Given the material below, output exactly the lines from the line with "You are a computer-use agent. 644x1127" to the line with "1472x905 pixels.", both ends included, and no other lines.
*** Dataset Section Begins ***
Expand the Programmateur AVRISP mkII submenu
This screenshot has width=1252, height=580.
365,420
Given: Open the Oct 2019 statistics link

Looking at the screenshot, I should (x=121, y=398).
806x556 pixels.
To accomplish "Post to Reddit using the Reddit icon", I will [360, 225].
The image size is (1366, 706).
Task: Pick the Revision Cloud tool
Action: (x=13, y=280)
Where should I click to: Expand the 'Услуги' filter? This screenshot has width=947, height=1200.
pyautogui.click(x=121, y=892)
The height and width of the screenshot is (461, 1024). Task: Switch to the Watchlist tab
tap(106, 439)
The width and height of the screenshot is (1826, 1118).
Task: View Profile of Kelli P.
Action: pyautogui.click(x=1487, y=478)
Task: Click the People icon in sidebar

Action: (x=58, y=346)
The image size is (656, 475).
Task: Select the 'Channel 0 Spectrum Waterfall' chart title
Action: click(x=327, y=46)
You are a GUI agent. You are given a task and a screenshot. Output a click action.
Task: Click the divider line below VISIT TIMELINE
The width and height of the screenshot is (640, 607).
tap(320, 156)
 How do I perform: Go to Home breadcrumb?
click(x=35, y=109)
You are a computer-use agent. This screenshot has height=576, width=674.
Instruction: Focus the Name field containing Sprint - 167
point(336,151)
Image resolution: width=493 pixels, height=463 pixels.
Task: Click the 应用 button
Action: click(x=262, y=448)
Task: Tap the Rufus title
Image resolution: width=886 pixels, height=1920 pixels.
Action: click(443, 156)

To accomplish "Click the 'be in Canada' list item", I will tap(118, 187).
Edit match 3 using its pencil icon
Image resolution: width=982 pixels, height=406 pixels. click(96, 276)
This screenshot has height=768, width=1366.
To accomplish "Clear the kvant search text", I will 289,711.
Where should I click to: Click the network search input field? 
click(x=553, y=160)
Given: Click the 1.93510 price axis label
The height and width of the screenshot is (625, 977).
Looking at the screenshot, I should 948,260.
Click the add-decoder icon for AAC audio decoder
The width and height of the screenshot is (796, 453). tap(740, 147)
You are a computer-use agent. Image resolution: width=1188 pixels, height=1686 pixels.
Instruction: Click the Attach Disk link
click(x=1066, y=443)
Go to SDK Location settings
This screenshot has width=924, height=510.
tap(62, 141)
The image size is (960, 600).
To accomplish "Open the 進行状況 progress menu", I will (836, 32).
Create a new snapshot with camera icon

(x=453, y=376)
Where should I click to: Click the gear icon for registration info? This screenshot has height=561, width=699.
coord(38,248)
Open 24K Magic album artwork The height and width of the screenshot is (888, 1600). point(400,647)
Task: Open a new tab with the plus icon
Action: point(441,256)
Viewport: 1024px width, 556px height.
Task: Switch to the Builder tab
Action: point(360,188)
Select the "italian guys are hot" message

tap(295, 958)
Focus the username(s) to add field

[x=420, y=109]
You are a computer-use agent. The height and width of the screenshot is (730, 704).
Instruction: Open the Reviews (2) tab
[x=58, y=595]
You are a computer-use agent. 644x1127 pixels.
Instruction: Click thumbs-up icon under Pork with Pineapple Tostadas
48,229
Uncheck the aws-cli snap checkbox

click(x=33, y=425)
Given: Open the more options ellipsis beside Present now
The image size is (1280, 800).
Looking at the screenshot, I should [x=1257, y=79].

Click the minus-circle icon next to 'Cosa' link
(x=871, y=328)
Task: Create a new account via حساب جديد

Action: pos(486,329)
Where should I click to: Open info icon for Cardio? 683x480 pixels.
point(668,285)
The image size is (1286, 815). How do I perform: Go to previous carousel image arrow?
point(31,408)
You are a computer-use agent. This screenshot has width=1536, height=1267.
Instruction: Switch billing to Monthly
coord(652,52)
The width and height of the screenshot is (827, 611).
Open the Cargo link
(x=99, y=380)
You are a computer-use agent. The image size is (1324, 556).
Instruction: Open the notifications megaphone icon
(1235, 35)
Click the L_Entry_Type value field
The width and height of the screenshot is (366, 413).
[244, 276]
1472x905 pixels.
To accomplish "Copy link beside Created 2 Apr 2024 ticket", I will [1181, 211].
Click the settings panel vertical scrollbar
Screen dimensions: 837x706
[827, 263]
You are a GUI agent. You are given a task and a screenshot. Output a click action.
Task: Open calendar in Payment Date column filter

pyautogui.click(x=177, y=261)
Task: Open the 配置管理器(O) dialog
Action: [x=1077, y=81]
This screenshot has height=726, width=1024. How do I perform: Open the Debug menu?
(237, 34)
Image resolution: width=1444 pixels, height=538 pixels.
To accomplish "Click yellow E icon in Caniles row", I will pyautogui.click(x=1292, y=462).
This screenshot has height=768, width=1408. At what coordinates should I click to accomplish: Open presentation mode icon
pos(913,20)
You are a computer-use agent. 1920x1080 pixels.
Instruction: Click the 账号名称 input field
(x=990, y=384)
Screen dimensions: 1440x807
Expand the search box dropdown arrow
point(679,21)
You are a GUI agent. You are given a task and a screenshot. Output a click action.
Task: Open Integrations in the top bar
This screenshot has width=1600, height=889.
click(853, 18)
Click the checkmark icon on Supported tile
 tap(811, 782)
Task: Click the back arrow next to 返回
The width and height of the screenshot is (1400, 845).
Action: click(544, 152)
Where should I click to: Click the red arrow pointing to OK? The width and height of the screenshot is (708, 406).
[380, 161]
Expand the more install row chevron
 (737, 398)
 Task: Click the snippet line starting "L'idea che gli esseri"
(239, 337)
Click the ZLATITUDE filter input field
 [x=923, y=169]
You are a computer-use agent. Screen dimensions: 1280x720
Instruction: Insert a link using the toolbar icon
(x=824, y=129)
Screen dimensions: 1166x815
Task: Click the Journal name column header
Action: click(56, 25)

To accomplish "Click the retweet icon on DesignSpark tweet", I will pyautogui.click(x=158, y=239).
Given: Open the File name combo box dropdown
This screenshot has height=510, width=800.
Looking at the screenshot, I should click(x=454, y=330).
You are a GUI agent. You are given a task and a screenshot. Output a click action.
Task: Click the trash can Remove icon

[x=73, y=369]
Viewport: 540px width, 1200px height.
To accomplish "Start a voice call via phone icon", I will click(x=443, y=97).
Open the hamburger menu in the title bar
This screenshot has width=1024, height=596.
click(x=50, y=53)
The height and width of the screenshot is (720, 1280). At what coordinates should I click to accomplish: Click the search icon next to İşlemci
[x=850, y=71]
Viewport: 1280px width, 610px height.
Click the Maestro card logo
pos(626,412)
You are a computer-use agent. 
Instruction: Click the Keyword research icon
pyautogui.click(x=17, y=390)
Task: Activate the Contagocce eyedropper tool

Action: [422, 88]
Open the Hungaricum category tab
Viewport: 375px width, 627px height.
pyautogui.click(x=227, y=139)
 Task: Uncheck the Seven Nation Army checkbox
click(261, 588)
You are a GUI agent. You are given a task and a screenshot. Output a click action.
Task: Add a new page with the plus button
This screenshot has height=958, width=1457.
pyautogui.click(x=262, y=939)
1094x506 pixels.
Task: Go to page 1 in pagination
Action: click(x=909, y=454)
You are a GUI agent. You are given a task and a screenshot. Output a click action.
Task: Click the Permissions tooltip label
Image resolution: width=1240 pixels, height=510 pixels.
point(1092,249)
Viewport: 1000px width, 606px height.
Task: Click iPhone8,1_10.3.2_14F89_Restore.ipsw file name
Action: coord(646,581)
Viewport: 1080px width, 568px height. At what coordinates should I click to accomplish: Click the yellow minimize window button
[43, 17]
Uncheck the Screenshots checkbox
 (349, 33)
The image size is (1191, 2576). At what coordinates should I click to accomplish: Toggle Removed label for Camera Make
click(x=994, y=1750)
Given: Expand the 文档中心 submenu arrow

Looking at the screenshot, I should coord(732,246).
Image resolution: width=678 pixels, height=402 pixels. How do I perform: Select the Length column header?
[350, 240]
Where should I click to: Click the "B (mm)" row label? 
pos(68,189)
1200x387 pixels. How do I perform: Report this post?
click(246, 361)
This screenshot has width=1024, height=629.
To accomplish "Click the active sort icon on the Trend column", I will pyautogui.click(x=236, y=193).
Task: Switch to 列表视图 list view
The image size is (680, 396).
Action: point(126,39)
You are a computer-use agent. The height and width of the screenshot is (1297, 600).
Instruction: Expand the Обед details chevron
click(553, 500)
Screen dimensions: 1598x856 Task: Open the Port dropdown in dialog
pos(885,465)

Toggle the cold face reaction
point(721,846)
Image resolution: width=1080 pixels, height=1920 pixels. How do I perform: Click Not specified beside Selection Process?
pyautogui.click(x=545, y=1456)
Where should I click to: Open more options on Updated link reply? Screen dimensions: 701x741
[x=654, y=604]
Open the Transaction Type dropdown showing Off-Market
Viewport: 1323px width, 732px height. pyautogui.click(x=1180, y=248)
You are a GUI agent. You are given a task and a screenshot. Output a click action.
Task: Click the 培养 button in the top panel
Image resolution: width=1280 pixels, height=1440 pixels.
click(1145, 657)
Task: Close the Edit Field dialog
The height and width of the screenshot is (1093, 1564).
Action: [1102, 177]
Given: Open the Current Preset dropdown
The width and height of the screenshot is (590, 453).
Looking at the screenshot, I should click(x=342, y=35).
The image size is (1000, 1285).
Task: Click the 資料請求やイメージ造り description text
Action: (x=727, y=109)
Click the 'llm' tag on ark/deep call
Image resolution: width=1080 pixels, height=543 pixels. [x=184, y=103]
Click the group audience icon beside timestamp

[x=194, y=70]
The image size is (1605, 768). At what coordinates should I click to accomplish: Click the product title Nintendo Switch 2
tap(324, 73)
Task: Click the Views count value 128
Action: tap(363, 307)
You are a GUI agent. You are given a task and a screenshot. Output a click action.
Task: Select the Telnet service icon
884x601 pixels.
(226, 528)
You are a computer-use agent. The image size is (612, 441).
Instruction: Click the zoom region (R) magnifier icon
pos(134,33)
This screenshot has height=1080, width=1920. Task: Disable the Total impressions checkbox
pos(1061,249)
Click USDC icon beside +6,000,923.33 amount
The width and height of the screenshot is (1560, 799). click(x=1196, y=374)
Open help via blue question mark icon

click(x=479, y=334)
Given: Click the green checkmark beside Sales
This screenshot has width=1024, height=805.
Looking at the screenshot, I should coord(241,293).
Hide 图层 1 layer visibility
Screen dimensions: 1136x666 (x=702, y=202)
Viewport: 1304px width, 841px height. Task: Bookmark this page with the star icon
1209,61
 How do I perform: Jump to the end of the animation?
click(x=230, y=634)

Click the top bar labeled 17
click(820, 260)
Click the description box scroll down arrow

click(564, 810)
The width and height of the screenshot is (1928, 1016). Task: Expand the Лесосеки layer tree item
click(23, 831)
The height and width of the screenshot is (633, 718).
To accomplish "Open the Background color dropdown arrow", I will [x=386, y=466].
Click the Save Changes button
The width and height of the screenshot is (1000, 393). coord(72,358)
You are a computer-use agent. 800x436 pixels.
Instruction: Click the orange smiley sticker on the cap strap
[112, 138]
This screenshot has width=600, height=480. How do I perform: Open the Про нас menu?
*** Dataset Section Ends ***
Solution for this task:
You are a computer-use agent. 644x1127 pixels.
Instruction: Click thumbs-up icon under Pork with Pineapple Tostadas
48,229
Uncheck the aws-cli snap checkbox

click(x=33, y=425)
Given: Open the more options ellipsis beside Present now
The image size is (1280, 800).
Looking at the screenshot, I should [x=1257, y=79].

Click the minus-circle icon next to 'Cosa' link
(x=871, y=328)
Task: Create a new account via حساب جديد

Action: pos(486,329)
Where should I click to: Open info icon for Cardio? 683x480 pixels.
point(668,285)
The image size is (1286, 815). How do I perform: Go to previous carousel image arrow?
point(31,408)
You are a computer-use agent. This screenshot has width=1536, height=1267.
Instruction: Switch billing to Monthly
coord(652,52)
The width and height of the screenshot is (827, 611).
Open the Cargo link
(x=99, y=380)
You are a computer-use agent. The image size is (1324, 556).
Instruction: Open the notifications megaphone icon
(1235, 35)
Click the L_Entry_Type value field
The width and height of the screenshot is (366, 413).
[244, 276]
1472x905 pixels.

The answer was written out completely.